5. **Finally, divide the top part by the bottom part to get 'p':**
* p = 6300 / 0.555907
* p is approximately $11,333.1528...

So, the payment amount needed each year to pay off the loan is about $11,333.15.

Alternative answer

Answer: $11,329.33 Explain
This is a question about figuring out the equal yearly payment needed to pay off a loan (including interest) over a set amount of time. This is called an amortization payment, and it uses compound interest because the interest is calculated on the remaining balance. . The solving step is:

First, I looked at what we know:
* The loan amount (P) is $90,000.
* The interest rate (r) is 7% per year, which is 0.07 as a decimal.
* The time (t) to pay it back is 12 years.
* It's compounded annually, which means 'n' (number of times compounded per year) is 1.

To find the payment amount (p) for a loan like this, we use a special formula. It helps us figure out how much to pay each year so that the loan, plus all the interest, is paid off exactly by the end of the 12 years.

The formula is:
p = P * [ (r/n) / (1 - (1 + r/n)^(-n*t)) ]

Now, I'll put in all the numbers we know:
* r/n = 0.07 / 1 = 0.07
* n*t = 1 * 12 = 12

So, the formula becomes:
p = 90,000 * [ 0.07 / (1 - (1 + 0.07)^(-12)) ]
p = 90,000 * [ 0.07 / (1 - (1.07)^(-12)) ]

Next, I calculated the part with the exponent:
(1.07)^(-12) is like 1 divided by (1.07) multiplied by itself 12 times. This number is about 0.44392686.
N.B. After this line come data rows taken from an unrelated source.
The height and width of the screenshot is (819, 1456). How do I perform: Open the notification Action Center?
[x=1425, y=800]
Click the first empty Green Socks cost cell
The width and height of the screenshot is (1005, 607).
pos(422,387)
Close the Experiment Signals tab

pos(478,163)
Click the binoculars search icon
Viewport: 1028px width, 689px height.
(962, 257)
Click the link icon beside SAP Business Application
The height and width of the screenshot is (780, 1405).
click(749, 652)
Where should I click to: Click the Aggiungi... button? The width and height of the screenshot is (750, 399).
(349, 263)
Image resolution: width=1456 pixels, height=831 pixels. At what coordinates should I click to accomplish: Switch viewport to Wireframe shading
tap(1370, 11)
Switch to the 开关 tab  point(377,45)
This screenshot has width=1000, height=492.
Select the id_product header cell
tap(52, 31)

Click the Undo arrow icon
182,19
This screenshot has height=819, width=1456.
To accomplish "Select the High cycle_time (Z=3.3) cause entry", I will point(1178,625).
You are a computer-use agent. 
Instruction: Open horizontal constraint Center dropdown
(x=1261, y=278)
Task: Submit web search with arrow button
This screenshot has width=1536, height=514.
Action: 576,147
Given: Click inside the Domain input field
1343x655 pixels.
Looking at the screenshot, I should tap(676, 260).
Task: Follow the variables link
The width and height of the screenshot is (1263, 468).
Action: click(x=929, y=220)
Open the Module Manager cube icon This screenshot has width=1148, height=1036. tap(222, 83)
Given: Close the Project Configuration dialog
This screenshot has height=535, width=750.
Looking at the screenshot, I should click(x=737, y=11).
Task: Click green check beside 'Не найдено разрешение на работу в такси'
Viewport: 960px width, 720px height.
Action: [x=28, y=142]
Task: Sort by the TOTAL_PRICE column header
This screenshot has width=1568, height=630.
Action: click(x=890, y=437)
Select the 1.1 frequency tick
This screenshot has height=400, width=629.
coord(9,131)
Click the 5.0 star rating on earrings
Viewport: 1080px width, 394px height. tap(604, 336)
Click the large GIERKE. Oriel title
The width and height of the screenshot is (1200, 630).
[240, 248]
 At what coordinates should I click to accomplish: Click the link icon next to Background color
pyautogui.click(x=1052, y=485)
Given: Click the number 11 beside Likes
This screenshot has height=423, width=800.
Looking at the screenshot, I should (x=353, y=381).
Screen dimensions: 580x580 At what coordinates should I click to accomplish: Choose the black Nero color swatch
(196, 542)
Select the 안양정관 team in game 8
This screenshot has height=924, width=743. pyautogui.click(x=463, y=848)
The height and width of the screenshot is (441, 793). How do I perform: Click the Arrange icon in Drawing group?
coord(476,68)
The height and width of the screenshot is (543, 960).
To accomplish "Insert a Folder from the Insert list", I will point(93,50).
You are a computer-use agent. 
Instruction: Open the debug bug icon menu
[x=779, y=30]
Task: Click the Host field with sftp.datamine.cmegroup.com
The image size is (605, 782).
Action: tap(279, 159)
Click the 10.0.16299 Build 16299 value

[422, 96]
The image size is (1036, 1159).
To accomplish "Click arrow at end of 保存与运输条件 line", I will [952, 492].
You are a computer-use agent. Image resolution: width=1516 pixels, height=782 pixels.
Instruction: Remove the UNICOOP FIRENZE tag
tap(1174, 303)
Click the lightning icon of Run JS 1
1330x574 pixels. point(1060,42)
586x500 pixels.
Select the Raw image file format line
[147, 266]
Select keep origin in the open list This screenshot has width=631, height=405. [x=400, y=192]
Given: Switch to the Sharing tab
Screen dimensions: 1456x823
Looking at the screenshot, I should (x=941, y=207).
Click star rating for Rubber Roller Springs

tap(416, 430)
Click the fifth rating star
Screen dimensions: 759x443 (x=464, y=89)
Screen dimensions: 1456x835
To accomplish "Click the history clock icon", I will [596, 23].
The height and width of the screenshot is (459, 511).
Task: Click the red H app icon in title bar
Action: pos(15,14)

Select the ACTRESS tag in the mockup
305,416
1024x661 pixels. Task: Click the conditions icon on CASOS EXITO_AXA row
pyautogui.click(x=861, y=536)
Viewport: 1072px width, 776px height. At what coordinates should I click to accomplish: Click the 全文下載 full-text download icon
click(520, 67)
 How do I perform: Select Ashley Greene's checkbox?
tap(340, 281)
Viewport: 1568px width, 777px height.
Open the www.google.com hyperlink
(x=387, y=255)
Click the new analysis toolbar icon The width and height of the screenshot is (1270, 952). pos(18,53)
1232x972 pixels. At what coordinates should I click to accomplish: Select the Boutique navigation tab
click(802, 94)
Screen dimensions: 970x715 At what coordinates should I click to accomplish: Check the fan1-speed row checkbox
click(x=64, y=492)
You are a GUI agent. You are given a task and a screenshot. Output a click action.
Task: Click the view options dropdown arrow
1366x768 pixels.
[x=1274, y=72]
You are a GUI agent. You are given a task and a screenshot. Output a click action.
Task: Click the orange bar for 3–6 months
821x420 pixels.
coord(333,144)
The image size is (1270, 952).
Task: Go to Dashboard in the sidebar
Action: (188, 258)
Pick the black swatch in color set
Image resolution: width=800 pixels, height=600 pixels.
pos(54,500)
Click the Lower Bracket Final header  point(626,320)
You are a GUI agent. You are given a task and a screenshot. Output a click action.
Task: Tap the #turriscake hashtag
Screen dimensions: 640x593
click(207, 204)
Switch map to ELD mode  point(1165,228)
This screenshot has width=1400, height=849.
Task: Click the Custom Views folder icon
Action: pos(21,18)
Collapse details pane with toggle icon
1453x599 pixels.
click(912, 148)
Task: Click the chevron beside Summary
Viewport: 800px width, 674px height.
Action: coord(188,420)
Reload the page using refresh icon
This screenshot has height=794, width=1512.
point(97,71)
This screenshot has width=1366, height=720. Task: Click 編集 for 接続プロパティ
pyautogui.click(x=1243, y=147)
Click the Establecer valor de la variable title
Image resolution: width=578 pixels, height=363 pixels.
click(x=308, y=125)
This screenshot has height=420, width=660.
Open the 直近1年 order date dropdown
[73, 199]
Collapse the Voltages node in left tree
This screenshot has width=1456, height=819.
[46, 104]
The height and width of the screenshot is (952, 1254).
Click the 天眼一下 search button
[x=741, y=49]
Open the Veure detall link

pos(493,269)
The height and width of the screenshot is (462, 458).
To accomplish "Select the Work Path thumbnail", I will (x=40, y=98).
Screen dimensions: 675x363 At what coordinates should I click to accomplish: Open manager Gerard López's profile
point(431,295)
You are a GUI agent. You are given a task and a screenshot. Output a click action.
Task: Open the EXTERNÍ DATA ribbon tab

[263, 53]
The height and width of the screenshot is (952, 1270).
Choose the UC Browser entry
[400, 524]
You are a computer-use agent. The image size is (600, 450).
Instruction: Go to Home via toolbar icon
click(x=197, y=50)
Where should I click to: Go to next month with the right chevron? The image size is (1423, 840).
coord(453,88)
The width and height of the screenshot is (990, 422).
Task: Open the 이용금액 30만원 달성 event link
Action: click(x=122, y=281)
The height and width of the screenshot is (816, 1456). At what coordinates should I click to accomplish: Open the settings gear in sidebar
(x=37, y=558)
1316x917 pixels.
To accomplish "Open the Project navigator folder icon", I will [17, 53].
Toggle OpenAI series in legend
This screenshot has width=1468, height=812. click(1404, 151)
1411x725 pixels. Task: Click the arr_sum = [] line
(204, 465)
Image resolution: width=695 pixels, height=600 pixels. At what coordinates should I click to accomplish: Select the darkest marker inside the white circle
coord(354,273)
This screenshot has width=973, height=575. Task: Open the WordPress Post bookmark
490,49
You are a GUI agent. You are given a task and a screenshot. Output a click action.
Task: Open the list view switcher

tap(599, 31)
Then, I plugged that back in:
p = 90,000 * [ 0.07 / (1 - 0.44392686) ]
p = 90,000 * [ 0.07 / 0.55607314 ]

Now, I did the division inside the brackets:
0.07 / 0.55607314 is about 0.12588147

Finally, I multiplied by the loan amount:
p = 90,000 * 0.12588147
p = 11329.33257

Since it's money, we usually round to two decimal places:
p = $11,329.33

So, the yearly payment needed is $11,329.33.